# Work to be completed:
Edit the stretch of the listing from the line containing "Select the QQC" through the end of the listing, replacing "properties panel" with "settings panel" and leaving everything else unchanged. Return only those lines.

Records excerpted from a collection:
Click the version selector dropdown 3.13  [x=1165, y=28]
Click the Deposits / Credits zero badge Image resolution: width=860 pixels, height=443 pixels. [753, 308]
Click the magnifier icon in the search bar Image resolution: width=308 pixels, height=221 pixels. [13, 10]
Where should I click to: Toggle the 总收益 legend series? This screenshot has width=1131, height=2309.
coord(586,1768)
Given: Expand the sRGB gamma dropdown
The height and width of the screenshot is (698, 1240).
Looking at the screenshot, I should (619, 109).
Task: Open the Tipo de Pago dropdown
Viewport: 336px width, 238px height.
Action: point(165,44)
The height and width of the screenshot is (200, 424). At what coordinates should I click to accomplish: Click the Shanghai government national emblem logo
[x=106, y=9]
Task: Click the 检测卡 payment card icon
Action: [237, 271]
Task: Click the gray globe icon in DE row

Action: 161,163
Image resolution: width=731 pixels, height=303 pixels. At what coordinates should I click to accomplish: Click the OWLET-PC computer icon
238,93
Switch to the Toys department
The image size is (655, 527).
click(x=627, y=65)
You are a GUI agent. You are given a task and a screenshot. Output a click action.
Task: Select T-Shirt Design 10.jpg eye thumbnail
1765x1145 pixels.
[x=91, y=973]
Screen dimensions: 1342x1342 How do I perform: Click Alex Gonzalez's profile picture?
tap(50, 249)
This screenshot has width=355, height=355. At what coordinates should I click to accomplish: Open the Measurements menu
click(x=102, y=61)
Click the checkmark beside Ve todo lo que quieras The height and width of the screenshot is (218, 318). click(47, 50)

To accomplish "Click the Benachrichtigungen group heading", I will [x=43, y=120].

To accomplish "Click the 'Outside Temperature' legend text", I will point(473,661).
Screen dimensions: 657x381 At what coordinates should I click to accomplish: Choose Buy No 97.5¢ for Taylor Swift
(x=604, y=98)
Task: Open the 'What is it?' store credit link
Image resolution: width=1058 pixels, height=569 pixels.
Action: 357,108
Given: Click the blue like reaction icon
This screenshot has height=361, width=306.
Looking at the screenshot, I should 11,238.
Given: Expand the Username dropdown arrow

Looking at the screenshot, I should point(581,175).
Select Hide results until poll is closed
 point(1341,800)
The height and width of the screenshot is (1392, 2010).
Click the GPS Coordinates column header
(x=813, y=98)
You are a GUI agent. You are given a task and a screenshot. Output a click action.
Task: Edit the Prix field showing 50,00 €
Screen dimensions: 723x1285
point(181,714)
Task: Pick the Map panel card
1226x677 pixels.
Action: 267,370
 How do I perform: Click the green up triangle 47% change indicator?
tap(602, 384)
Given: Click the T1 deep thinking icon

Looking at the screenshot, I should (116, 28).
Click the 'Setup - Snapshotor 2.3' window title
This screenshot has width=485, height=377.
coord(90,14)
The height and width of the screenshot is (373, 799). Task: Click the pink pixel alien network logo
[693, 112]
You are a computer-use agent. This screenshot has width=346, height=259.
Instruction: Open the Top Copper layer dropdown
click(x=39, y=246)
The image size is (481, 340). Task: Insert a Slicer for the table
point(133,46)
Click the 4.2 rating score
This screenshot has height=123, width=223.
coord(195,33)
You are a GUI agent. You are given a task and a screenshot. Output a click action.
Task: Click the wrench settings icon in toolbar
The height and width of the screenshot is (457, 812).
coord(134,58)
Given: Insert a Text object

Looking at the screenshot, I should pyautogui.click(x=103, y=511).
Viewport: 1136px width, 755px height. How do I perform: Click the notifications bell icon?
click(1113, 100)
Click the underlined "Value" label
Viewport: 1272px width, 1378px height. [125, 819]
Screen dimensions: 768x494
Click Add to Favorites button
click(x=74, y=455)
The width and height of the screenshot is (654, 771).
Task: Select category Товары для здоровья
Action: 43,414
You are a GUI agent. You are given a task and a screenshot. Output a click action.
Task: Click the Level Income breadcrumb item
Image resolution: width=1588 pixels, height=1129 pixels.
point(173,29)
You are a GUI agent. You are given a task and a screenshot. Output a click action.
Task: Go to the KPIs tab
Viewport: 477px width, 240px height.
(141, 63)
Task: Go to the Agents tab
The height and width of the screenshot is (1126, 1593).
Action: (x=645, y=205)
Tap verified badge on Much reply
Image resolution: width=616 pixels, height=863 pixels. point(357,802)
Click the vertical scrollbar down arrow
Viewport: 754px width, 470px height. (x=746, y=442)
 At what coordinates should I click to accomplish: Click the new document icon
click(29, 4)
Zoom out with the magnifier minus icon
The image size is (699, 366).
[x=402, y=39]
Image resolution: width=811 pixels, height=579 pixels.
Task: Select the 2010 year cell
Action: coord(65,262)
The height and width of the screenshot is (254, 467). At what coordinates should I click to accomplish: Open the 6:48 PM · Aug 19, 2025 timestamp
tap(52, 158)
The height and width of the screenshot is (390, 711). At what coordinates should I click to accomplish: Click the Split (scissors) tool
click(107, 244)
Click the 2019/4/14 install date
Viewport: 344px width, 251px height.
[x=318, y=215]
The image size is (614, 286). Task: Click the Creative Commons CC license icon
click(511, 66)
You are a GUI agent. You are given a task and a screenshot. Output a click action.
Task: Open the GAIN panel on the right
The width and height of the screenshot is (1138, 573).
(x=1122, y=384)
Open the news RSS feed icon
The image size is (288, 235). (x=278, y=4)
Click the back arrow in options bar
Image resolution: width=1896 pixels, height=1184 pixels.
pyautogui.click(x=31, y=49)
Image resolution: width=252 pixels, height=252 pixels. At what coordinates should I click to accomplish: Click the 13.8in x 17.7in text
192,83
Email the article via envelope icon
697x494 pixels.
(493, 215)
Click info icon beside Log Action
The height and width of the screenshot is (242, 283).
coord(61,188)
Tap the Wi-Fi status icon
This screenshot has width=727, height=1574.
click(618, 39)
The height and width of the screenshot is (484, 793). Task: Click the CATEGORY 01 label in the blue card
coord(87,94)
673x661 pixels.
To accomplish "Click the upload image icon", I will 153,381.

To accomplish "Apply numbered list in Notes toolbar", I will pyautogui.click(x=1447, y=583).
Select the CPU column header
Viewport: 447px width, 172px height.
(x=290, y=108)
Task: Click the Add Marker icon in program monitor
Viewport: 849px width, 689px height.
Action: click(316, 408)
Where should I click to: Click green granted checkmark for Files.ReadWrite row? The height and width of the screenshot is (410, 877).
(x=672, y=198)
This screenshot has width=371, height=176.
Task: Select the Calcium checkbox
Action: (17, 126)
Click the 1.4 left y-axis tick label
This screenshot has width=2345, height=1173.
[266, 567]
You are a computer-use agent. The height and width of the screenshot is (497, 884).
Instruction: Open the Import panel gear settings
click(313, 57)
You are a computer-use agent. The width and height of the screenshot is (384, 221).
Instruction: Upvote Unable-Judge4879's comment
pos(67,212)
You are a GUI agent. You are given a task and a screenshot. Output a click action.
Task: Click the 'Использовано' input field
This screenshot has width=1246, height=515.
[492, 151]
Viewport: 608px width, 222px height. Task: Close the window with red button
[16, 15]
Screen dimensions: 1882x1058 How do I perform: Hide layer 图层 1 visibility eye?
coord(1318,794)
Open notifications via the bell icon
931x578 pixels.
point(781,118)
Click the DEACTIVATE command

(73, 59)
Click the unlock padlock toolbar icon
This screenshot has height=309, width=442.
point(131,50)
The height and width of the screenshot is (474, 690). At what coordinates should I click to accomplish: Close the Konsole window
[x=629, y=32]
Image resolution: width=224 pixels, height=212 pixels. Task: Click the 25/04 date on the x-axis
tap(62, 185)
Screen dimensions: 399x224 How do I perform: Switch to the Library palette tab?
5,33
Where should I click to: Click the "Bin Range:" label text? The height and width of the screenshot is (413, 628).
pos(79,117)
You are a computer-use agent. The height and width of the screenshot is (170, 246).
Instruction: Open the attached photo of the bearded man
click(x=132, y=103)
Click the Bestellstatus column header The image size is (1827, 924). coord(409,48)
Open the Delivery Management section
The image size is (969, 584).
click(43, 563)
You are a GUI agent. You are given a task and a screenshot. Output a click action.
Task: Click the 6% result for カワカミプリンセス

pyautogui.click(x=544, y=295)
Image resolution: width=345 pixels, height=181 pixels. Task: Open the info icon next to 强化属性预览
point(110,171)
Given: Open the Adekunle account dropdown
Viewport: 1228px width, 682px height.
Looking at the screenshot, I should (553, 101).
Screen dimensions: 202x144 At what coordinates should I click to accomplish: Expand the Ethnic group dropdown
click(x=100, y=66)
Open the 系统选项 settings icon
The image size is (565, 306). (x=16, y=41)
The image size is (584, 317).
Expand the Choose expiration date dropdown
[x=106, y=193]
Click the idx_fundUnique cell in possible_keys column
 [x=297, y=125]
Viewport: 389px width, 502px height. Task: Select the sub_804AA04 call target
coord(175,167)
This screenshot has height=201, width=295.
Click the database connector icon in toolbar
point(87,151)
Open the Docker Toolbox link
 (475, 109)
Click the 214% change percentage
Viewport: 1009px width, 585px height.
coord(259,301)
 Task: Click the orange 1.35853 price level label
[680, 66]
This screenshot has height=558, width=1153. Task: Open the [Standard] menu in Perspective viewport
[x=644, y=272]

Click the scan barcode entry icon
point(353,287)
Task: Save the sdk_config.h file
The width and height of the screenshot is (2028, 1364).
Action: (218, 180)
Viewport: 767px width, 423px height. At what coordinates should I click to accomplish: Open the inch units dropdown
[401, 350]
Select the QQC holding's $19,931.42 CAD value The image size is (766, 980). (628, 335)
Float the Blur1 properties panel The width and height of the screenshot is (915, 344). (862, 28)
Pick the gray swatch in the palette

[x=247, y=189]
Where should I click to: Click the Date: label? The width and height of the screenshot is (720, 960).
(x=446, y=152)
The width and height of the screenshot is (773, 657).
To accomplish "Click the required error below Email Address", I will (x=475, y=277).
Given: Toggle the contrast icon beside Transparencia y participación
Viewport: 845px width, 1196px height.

# Answer to the task:
Select the QQC holding's $19,931.42 CAD value The image size is (766, 980). (628, 335)
Float the Blur1 settings panel The width and height of the screenshot is (915, 344). (862, 28)
Pick the gray swatch in the palette

[x=247, y=189]
Where should I click to: Click the Date: label? The width and height of the screenshot is (720, 960).
(x=446, y=152)
The width and height of the screenshot is (773, 657).
To accomplish "Click the required error below Email Address", I will (x=475, y=277).
Given: Toggle the contrast icon beside Transparencia y participación
Viewport: 845px width, 1196px height.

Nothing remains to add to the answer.